Prefeitura de Diadema prepara Conferência Municipal de Saúde Mental
Evento previsto para abril irá eleger propostas para construção de políticas públicas em âmbitos local, regional, estadual e nacional
- Publicado: 13/02/2026
- Alterado: 24/02/2022
- Autor: Redação
- Fonte: Sorria!,
Uma sociedade sem manicômios, recursos públicos que interferem nas políticas de saúde mental, crescente número de jovens com demandas pós pandemia, acolhimento de pessoas enlutadas, além da relação entre cuidado e medicação e parcerias foram alguns dos temas abordados na reunião ampliada da Comissão Organizadora da Conferência Municipal de Saúde Mental de Diadema, realizada na tarde desta quinta-feira (24/02), de forma virtual. O encontro, com a aproximadamente 100 pessoas, discutiu aspectos da saúde mental na cidade e a preparação do evento municipal, que será em 19 de abril deste ano.
As discussões seguem o tema “A Política de Saúde Mental como Direito: Pela defesa do cuidado em liberdade, rumo a avanços e garantia dos serviços da atenção psicossocial no SUS” e os quatro eixos temáticos da 5ª Conferência Nacional de Saúde Mental, a ser realizada em 8 de novembro.
As quatro linhas temáticas são: Cuidado em liberdade como garantia de Direto a cidadania; Gestão, financiamento, formação e participação social na garantia de serviços de saúde mental; Política de saúde mental e os princípios do SUS: Universalidade, Integralidade e Equidade; e Impactos na saúde mental da população e os desafios para o cuidado psicossocial durante e pós-pandemia.

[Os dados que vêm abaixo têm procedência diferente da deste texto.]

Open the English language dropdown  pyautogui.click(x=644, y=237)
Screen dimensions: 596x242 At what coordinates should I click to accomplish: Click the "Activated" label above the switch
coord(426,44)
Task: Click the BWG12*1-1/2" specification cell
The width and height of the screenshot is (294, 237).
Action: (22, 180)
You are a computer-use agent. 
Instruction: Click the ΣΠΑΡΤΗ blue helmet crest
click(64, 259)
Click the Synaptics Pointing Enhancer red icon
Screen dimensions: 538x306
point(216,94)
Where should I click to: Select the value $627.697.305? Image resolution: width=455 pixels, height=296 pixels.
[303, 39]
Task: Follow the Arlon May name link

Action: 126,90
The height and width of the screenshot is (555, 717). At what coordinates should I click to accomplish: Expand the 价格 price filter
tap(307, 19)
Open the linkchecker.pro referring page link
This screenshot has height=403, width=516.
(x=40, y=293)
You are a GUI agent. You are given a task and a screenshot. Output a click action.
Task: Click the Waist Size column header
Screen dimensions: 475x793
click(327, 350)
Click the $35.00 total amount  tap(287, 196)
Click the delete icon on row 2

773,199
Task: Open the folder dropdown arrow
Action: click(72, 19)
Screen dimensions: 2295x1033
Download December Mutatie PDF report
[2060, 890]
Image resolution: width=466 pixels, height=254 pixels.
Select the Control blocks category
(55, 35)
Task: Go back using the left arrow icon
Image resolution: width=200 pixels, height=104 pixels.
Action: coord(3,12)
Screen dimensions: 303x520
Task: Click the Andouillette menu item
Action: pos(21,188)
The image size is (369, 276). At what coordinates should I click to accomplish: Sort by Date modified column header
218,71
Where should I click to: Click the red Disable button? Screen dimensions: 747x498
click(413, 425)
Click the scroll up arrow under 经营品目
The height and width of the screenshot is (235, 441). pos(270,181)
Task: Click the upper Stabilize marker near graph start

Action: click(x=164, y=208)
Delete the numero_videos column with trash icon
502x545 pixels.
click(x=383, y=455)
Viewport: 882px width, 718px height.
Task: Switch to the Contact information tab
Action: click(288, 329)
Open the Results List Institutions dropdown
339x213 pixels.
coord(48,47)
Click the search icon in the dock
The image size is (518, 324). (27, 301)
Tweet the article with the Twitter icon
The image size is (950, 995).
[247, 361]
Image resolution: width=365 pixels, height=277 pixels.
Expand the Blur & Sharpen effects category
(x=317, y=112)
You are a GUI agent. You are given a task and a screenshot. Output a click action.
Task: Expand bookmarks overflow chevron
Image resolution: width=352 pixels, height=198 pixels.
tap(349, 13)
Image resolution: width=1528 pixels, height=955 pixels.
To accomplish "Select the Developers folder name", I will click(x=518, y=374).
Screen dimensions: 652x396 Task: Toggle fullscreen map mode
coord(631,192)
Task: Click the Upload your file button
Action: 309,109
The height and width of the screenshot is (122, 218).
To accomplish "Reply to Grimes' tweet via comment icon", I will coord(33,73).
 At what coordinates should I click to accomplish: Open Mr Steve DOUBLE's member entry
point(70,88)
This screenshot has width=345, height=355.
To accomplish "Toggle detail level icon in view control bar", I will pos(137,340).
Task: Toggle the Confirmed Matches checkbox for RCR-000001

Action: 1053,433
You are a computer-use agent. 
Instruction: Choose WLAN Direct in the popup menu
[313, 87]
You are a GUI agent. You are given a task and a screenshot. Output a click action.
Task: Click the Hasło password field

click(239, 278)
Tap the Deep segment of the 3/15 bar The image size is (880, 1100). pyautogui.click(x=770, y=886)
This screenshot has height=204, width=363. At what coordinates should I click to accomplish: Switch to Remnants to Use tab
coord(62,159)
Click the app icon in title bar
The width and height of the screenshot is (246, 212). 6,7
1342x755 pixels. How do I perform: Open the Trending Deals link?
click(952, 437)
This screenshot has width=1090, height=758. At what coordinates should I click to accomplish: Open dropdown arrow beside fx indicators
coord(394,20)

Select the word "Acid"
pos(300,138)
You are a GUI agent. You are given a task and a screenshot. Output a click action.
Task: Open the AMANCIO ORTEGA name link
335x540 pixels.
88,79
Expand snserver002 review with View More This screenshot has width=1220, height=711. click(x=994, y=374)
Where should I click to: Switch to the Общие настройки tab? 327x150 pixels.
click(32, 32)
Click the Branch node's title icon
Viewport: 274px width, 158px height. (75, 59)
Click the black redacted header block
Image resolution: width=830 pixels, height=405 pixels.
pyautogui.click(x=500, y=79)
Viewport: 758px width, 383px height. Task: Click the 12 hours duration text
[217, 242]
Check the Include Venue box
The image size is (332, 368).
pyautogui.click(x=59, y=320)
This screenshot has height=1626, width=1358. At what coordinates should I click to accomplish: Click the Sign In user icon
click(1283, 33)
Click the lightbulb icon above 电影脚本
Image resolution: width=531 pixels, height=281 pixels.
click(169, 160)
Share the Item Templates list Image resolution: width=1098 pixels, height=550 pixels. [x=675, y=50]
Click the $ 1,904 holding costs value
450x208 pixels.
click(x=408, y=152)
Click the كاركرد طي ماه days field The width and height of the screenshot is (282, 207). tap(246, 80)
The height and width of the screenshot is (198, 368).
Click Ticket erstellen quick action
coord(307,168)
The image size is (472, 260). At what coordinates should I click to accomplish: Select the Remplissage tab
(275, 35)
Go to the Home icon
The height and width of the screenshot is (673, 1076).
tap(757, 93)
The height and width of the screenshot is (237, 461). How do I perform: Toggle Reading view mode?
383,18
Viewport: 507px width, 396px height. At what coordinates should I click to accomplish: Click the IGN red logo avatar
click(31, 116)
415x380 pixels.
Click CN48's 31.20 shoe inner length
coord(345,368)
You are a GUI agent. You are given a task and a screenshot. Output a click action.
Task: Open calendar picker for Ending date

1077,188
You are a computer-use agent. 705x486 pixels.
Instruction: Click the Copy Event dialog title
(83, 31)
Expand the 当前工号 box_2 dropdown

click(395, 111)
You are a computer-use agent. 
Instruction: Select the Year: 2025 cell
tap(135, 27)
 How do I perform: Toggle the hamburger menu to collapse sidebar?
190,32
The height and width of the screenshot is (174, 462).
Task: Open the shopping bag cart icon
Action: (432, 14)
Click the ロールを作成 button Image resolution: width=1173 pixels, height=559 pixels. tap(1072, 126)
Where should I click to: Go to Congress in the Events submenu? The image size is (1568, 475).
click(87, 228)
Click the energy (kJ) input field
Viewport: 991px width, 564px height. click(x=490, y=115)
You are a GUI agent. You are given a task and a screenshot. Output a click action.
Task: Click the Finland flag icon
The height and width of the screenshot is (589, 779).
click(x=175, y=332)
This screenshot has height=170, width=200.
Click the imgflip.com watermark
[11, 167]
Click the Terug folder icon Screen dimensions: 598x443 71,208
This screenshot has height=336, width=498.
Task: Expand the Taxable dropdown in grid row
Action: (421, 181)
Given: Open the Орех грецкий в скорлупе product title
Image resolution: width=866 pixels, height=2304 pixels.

A assessora do Gabinete, Isabel Fuentes, representou a secretária da saúde, Dra Rejane Calixto na abertura e agradeceu aos presentes. “É uma prioridade da gestão, tanto a questão da saúde mental, do cuidado e da participação das pessoas. Essa tem que ser uma bandeira e uma luta cotidiana. É no dia a dia que fazemos o enfrentamento para uma política sem manicômios”, ressaltou.
Para a usuária de um dos cinco Centros de Atenção Psicossocial (CAPS) de Diadema, Gercília Maria, é preciso maior visibilidade. “Eu existo. Sou capaz. Somos seres humanos independente do nosso CID (Código Internacional de Doenças que classifica as enfermidades e outras condições de saúde). Precisam aceitar isso de maneira coerente”, afirmou.